Rows on where targets appear
"""

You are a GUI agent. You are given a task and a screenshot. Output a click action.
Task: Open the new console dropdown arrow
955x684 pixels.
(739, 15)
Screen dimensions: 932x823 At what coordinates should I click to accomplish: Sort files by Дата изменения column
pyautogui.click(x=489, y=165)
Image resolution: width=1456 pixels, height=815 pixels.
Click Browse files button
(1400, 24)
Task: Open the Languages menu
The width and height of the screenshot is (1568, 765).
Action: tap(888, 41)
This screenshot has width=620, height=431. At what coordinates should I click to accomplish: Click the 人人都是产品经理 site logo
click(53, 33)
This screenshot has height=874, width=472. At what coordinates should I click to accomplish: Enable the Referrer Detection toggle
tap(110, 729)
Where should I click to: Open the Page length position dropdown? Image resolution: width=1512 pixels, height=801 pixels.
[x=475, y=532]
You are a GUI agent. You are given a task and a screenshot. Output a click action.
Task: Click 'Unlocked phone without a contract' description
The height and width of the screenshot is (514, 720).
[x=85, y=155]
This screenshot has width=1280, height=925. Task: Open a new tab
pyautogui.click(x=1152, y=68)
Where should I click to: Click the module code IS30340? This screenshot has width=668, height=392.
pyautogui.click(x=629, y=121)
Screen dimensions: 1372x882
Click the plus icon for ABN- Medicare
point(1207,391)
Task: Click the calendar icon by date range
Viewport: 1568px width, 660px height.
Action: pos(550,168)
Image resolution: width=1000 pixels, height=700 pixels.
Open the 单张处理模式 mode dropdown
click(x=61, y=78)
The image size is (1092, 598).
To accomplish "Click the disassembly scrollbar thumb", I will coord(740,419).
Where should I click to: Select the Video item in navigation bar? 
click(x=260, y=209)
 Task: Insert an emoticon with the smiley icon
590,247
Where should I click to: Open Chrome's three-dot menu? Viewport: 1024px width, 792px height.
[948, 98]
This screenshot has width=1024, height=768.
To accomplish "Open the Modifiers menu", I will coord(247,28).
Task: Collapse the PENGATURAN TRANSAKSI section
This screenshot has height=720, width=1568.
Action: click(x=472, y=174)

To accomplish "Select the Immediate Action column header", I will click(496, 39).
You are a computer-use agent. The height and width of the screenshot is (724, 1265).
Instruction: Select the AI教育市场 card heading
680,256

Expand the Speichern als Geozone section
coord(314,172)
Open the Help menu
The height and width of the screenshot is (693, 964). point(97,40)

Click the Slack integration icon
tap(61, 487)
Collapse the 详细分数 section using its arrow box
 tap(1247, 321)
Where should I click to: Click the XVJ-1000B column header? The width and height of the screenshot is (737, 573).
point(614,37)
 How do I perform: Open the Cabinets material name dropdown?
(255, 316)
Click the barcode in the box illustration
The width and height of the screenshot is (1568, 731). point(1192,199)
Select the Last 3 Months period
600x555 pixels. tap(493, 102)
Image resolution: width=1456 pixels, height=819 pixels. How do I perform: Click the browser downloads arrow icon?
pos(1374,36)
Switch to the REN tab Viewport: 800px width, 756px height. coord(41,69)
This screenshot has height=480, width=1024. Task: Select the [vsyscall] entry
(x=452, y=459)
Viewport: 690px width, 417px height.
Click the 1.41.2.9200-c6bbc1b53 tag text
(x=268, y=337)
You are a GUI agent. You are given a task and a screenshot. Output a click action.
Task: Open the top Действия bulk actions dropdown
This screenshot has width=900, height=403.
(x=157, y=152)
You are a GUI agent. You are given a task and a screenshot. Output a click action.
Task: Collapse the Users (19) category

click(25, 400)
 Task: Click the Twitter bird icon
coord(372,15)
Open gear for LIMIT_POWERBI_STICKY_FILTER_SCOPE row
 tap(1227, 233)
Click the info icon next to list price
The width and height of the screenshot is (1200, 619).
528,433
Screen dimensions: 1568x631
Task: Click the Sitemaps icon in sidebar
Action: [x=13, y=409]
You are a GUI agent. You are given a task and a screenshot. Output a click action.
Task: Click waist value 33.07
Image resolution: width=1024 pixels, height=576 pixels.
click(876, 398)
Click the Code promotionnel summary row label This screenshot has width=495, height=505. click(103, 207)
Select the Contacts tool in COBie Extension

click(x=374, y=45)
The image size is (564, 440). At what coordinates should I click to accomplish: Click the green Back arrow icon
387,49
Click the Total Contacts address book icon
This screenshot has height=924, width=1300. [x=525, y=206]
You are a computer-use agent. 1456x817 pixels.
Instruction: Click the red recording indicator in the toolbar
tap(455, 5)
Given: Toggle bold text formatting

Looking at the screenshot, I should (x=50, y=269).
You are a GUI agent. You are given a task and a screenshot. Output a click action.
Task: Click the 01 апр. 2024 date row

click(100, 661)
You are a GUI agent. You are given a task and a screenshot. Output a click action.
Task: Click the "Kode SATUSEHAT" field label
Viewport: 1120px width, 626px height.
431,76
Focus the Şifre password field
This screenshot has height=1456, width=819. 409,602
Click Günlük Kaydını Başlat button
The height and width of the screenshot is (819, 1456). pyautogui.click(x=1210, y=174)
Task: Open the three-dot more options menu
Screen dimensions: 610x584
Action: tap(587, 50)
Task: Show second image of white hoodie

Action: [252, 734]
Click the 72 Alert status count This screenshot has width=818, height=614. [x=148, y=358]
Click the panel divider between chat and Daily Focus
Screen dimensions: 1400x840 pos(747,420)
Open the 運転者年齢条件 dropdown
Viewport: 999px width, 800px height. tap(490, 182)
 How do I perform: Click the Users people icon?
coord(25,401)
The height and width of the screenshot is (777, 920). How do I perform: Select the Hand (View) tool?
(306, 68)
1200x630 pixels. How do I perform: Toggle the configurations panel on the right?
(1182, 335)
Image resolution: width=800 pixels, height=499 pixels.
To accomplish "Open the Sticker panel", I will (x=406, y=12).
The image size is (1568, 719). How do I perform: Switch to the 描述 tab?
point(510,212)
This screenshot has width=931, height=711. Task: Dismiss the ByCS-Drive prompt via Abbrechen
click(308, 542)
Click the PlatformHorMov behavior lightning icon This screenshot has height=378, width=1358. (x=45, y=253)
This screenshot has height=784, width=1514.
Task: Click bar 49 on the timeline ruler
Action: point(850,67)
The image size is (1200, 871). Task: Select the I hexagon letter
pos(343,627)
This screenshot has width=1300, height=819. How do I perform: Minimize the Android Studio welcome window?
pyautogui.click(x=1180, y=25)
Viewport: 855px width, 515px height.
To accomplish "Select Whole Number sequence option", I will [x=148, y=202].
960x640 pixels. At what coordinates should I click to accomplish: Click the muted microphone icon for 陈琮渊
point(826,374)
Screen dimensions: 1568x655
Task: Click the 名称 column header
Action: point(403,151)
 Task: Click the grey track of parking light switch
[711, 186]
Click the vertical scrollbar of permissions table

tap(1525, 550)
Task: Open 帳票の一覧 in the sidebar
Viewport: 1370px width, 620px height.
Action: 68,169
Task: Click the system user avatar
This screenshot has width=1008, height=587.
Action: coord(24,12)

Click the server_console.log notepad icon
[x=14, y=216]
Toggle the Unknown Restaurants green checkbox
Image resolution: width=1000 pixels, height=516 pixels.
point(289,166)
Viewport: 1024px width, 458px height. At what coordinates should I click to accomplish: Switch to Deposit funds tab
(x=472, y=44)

"""

STATED PROBLEM:
Present every line of the rows above as a Markdown table with two columns, No. for the line number and Line for the line's text, skipping blank lines.

WRITTEN ANSWER:
| No. | Line |
|---|---|
| 1 | You are a GUI agent. You are given a task and a screenshot. Output a click action. |
| 2 | Task: Open the new console dropdown arrow |
| 3 | 955x684 pixels. |
| 4 | (739, 15) |
| 5 | Screen dimensions: 932x823 At what coordinates should I click to accomplish: Sort files by Дата изменения column |
| 6 | pyautogui.click(x=489, y=165) |
| 7 | Image resolution: width=1456 pixels, height=815 pixels. |
| 8 | Click Browse files button |
| 9 | (1400, 24) |
| 10 | Task: Open the Languages menu |
| 11 | The width and height of the screenshot is (1568, 765). |
| 12 | Action: tap(888, 41) |
| 13 | This screenshot has width=620, height=431. At what coordinates should I click to accomplish: Click the 人人都是产品经理 site logo |
| 14 | click(53, 33) |
| 15 | This screenshot has height=874, width=472. At what coordinates should I click to accomplish: Enable the Referrer Detection toggle |
| 16 | tap(110, 729) |
| 17 | Where should I click to: Open the Page length position dropdown? Image resolution: width=1512 pixels, height=801 pixels. |
| 18 | [x=475, y=532] |
| 19 | You are a GUI agent. You are given a task and a screenshot. Output a click action. |
| 20 | Task: Click 'Unlocked phone without a contract' description |
| 21 | The height and width of the screenshot is (514, 720). |
| 22 | [x=85, y=155] |
| 23 | This screenshot has width=1280, height=925. Task: Open a new tab |
| 24 | pyautogui.click(x=1152, y=68) |
| 25 | Where should I click to: Click the module code IS30340? This screenshot has width=668, height=392. |
| 26 | pyautogui.click(x=629, y=121) |
| 27 | Screen dimensions: 1372x882 |
| 28 | Click the plus icon for ABN- Medicare |
| 29 | point(1207,391) |
| 30 | Task: Click the calendar icon by date range |
| 31 | Viewport: 1568px width, 660px height. |
| 32 | Action: pos(550,168) |
| 33 | Image resolution: width=1000 pixels, height=700 pixels. |
| 34 | Open the 单张处理模式 mode dropdown |
| 35 | click(x=61, y=78) |
| 36 | The image size is (1092, 598). |
| 37 | To accomplish "Click the disassembly scrollbar thumb", I will coord(740,419). |
| 38 | Where should I click to: Select the Video item in navigation bar?  |
| 39 | click(x=260, y=209) |
| 40 |  Task: Insert an emoticon with the smiley icon |
| 41 | 590,247 |
| 42 | Where should I click to: Open Chrome's three-dot menu? Viewport: 1024px width, 792px height. |
| 43 | [948, 98] |
| 44 | This screenshot has width=1024, height=768. |
| 45 | To accomplish "Open the Modifiers menu", I will coord(247,28). |
| 46 | Task: Collapse the PENGATURAN TRANSAKSI section |
| 47 | This screenshot has height=720, width=1568. |
| 48 | Action: click(x=472, y=174) |
| 49 | To accomplish "Select the Immediate Action column header", I will click(496, 39). |
| 50 | You are a computer-use agent. The height and width of the screenshot is (724, 1265). |
| 51 | Instruction: Select the AI教育市场 card heading |
| 52 | 680,256 |
| 53 | Expand the Speichern als Geozone section |
| 54 | coord(314,172) |
| 55 | Open the Help menu |
| 56 | The height and width of the screenshot is (693, 964). point(97,40) |
| 57 | Click the Slack integration icon |
| 58 | tap(61, 487) |
| 59 | Collapse the 详细分数 section using its arrow box |
| 60 |  tap(1247, 321) |
| 61 | Where should I click to: Click the XVJ-1000B column header? The width and height of the screenshot is (737, 573). |
| 62 | point(614,37) |
| 63 |  How do I perform: Open the Cabinets material name dropdown? |
| 64 | (255, 316) |
| 65 | Click the barcode in the box illustration |
| 66 | The width and height of the screenshot is (1568, 731). point(1192,199) |
| 67 | Select the Last 3 Months period |
| 68 | 600x555 pixels. tap(493, 102) |
| 69 | Image resolution: width=1456 pixels, height=819 pixels. How do I perform: Click the browser downloads arrow icon? |
| 70 | pos(1374,36) |
| 71 | Switch to the REN tab Viewport: 800px width, 756px height. coord(41,69) |
| 72 | This screenshot has height=480, width=1024. Task: Select the [vsyscall] entry |
| 73 | (x=452, y=459) |
| 74 | Viewport: 690px width, 417px height. |
| 75 | Click the 1.41.2.9200-c6bbc1b53 tag text |
| 76 | (x=268, y=337) |
| 77 | You are a GUI agent. You are given a task and a screenshot. Output a click action. |
| 78 | Task: Open the top Действия bulk actions dropdown |
| 79 | This screenshot has width=900, height=403. |
| 80 | (x=157, y=152) |
| 81 | You are a GUI agent. You are given a task and a screenshot. Output a click action. |
| 82 | Task: Collapse the Users (19) category |
| 83 | click(25, 400) |
| 84 |  Task: Click the Twitter bird icon |
| 85 | coord(372,15) |
| 86 | Open gear for LIMIT_POWERBI_STICKY_FILTER_SCOPE row |
| 87 |  tap(1227, 233) |
| 88 | Click the info icon next to list price |
| 89 | The width and height of the screenshot is (1200, 619). |
| 90 | 528,433 |
| 91 | Screen dimensions: 1568x631 |
| 92 | Task: Click the Sitemaps icon in sidebar |
| 93 | Action: [x=13, y=409] |
| 94 | You are a GUI agent. You are given a task and a screenshot. Output a click action. |
| 95 | Task: Click waist value 33.07 |
| 96 | Image resolution: width=1024 pixels, height=576 pixels. |
| 97 | click(876, 398) |
| 98 | Click the Code promotionnel summary row label This screenshot has width=495, height=505. click(103, 207) |
| 99 | Select the Contacts tool in COBie Extension |
| 100 | click(x=374, y=45) |
| 101 | The image size is (564, 440). At what coordinates should I click to accomplish: Click the green Back arrow icon |
| 102 | 387,49 |
| 103 | Click the Total Contacts address book icon |
| 104 | This screenshot has height=924, width=1300. [x=525, y=206] |
| 105 | You are a computer-use agent. 1456x817 pixels. |
| 106 | Instruction: Click the red recording indicator in the toolbar |
| 107 | tap(455, 5) |
| 108 | Given: Toggle bold text formatting |
| 109 | Looking at the screenshot, I should (x=50, y=269). |
| 110 | You are a GUI agent. You are given a task and a screenshot. Output a click action. |
| 111 | Task: Click the 01 апр. 2024 date row |
| 112 | click(100, 661) |
| 113 | You are a GUI agent. You are given a task and a screenshot. Output a click action. |
| 114 | Task: Click the "Kode SATUSEHAT" field label |
| 115 | Viewport: 1120px width, 626px height. |
| 116 | 431,76 |
| 117 | Focus the Şifre password field |
| 118 | This screenshot has height=1456, width=819. 409,602 |
| 119 | Click Günlük Kaydını Başlat button |
| 120 | The height and width of the screenshot is (819, 1456). pyautogui.click(x=1210, y=174) |
| 121 | Task: Open the three-dot more options menu |
| 122 | Screen dimensions: 610x584 |
| 123 | Action: tap(587, 50) |
| 124 | Task: Show second image of white hoodie |
| 125 | Action: [252, 734] |
| 126 | Click the 72 Alert status count This screenshot has width=818, height=614. [x=148, y=358] |
| 127 | Click the panel divider between chat and Daily Focus |
| 128 | Screen dimensions: 1400x840 pos(747,420) |
| 129 | Open the 運転者年齢条件 dropdown |
| 130 | Viewport: 999px width, 800px height. tap(490, 182) |
| 131 |  How do I perform: Click the Users people icon? |
| 132 | coord(25,401) |
| 133 | The height and width of the screenshot is (777, 920). How do I perform: Select the Hand (View) tool? |
| 134 | (306, 68) |
| 135 | 1200x630 pixels. How do I perform: Toggle the configurations panel on the right? |
| 136 | (1182, 335) |
| 137 | Image resolution: width=800 pixels, height=499 pixels. |
| 138 | To accomplish "Open the Sticker panel", I will (x=406, y=12). |
| 139 | The image size is (1568, 719). How do I perform: Switch to the 描述 tab? |
| 140 | point(510,212) |
| 141 | This screenshot has width=931, height=711. Task: Dismiss the ByCS-Drive prompt via Abbrechen |
| 142 | click(308, 542) |
| 143 | Click the PlatformHorMov behavior lightning icon This screenshot has height=378, width=1358. (x=45, y=253) |
| 144 | This screenshot has height=784, width=1514. |
| 145 | Task: Click bar 49 on the timeline ruler |
| 146 | Action: point(850,67) |
| 147 | The image size is (1200, 871). Task: Select the I hexagon letter |
| 148 | pos(343,627) |
| 149 | This screenshot has width=1300, height=819. How do I perform: Minimize the Android Studio welcome window? |
| 150 | pyautogui.click(x=1180, y=25) |
| 151 | Viewport: 855px width, 515px height. |
| 152 | To accomplish "Select Whole Number sequence option", I will [x=148, y=202]. |
| 153 | 960x640 pixels. At what coordinates should I click to accomplish: Click the muted microphone icon for 陈琮渊 |
| 154 | point(826,374) |
| 155 | Screen dimensions: 1568x655 |
| 156 | Task: Click the 名称 column header |
| 157 | Action: point(403,151) |
| 158 |  Task: Click the grey track of parking light switch |
| 159 | [711, 186] |
| 160 | Click the vertical scrollbar of permissions table |
| 161 | tap(1525, 550) |
| 162 | Task: Open 帳票の一覧 in the sidebar |
| 163 | Viewport: 1370px width, 620px height. |
| 164 | Action: 68,169 |
| 165 | Task: Click the system user avatar |
| 166 | This screenshot has width=1008, height=587. |
| 167 | Action: coord(24,12) |
| 168 | Click the server_console.log notepad icon |
| 169 | [x=14, y=216] |
| 170 | Toggle the Unknown Restaurants green checkbox |
| 171 | Image resolution: width=1000 pixels, height=516 pixels. |
| 172 | point(289,166) |
| 173 | Viewport: 1024px width, 458px height. At what coordinates should I click to accomplish: Switch to Deposit funds tab |
| 174 | (x=472, y=44) |